**What you are asked to do**
Reproduce the following entries verbatim, from first to last.

**Dataset records**
··········
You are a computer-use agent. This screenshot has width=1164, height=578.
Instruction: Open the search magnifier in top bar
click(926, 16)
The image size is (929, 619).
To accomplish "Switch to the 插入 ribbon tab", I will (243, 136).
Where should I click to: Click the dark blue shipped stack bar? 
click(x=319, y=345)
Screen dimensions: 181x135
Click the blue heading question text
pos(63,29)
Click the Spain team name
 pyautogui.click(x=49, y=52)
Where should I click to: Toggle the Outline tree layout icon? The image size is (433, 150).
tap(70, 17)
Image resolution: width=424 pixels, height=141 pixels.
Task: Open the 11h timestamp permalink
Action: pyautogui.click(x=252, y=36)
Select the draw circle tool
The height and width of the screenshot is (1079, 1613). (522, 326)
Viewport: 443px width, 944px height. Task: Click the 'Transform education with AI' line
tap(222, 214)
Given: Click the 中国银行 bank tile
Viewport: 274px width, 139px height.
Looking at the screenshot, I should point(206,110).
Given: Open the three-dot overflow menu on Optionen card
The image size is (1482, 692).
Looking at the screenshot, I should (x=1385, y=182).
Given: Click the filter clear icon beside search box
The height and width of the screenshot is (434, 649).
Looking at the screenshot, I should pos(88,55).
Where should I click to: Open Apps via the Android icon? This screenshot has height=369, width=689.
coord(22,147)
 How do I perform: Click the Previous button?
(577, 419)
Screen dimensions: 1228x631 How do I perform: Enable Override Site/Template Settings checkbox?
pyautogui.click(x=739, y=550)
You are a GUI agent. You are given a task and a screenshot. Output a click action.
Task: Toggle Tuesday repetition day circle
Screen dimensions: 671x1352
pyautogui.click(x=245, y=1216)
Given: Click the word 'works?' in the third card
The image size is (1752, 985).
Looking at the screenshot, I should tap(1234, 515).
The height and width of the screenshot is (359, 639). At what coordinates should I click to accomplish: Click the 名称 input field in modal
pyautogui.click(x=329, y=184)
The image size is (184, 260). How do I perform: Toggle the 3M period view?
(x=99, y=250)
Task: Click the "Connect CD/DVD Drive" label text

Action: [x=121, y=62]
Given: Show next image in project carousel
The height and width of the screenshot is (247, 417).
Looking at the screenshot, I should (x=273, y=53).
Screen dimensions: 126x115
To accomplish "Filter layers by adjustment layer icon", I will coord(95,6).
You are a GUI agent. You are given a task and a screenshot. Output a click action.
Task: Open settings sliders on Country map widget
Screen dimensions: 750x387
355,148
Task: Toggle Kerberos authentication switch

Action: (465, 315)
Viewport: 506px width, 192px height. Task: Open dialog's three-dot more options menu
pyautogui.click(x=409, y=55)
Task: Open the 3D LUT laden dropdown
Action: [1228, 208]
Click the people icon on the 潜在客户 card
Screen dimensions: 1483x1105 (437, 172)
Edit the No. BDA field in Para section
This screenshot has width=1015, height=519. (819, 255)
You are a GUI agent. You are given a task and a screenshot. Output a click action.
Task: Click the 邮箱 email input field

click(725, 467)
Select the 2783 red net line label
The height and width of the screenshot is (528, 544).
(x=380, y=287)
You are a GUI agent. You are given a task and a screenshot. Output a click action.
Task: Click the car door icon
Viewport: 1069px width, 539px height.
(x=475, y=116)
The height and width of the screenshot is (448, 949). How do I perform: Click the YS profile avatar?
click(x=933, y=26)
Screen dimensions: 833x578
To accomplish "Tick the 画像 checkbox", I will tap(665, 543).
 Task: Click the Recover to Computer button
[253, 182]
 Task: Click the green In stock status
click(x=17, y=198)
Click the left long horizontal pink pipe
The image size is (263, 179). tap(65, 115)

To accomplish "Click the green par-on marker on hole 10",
··········
**Exercise result**
You are a computer-use agent. This screenshot has width=1164, height=578.
Instruction: Open the search magnifier in top bar
click(926, 16)
The image size is (929, 619).
To accomplish "Switch to the 插入 ribbon tab", I will (243, 136).
Where should I click to: Click the dark blue shipped stack bar? 
click(x=319, y=345)
Screen dimensions: 181x135
Click the blue heading question text
pos(63,29)
Click the Spain team name
 pyautogui.click(x=49, y=52)
Where should I click to: Toggle the Outline tree layout icon? The image size is (433, 150).
tap(70, 17)
Image resolution: width=424 pixels, height=141 pixels.
Task: Open the 11h timestamp permalink
Action: pyautogui.click(x=252, y=36)
Select the draw circle tool
The height and width of the screenshot is (1079, 1613). (522, 326)
Viewport: 443px width, 944px height. Task: Click the 'Transform education with AI' line
tap(222, 214)
Given: Click the 中国银行 bank tile
Viewport: 274px width, 139px height.
Looking at the screenshot, I should point(206,110).
Given: Open the three-dot overflow menu on Optionen card
The image size is (1482, 692).
Looking at the screenshot, I should (x=1385, y=182).
Given: Click the filter clear icon beside search box
The height and width of the screenshot is (434, 649).
Looking at the screenshot, I should pos(88,55).
Where should I click to: Open Apps via the Android icon? This screenshot has height=369, width=689.
coord(22,147)
 How do I perform: Click the Previous button?
(577, 419)
Screen dimensions: 1228x631 How do I perform: Enable Override Site/Template Settings checkbox?
pyautogui.click(x=739, y=550)
You are a GUI agent. You are given a task and a screenshot. Output a click action.
Task: Toggle Tuesday repetition day circle
Screen dimensions: 671x1352
pyautogui.click(x=245, y=1216)
Given: Click the word 'works?' in the third card
The image size is (1752, 985).
Looking at the screenshot, I should tap(1234, 515).
The height and width of the screenshot is (359, 639). At what coordinates should I click to accomplish: Click the 名称 input field in modal
pyautogui.click(x=329, y=184)
The image size is (184, 260). How do I perform: Toggle the 3M period view?
(x=99, y=250)
Task: Click the "Connect CD/DVD Drive" label text

Action: [x=121, y=62]
Given: Show next image in project carousel
The height and width of the screenshot is (247, 417).
Looking at the screenshot, I should (x=273, y=53).
Screen dimensions: 126x115
To accomplish "Filter layers by adjustment layer icon", I will coord(95,6).
You are a GUI agent. You are given a task and a screenshot. Output a click action.
Task: Open settings sliders on Country map widget
Screen dimensions: 750x387
355,148
Task: Toggle Kerberos authentication switch

Action: (465, 315)
Viewport: 506px width, 192px height. Task: Open dialog's three-dot more options menu
pyautogui.click(x=409, y=55)
Task: Open the 3D LUT laden dropdown
Action: [1228, 208]
Click the people icon on the 潜在客户 card
Screen dimensions: 1483x1105 (437, 172)
Edit the No. BDA field in Para section
This screenshot has width=1015, height=519. (819, 255)
You are a GUI agent. You are given a task and a screenshot. Output a click action.
Task: Click the 邮箱 email input field

click(725, 467)
Select the 2783 red net line label
The height and width of the screenshot is (528, 544).
(x=380, y=287)
You are a GUI agent. You are given a task and a screenshot. Output a click action.
Task: Click the car door icon
Viewport: 1069px width, 539px height.
(x=475, y=116)
The height and width of the screenshot is (448, 949). How do I perform: Click the YS profile avatar?
click(x=933, y=26)
Screen dimensions: 833x578
To accomplish "Tick the 画像 checkbox", I will tap(665, 543).
 Task: Click the Recover to Computer button
[253, 182]
 Task: Click the green In stock status
click(x=17, y=198)
Click the left long horizontal pink pipe
The image size is (263, 179). tap(65, 115)

To accomplish "Click the green par-on marker on hole 10",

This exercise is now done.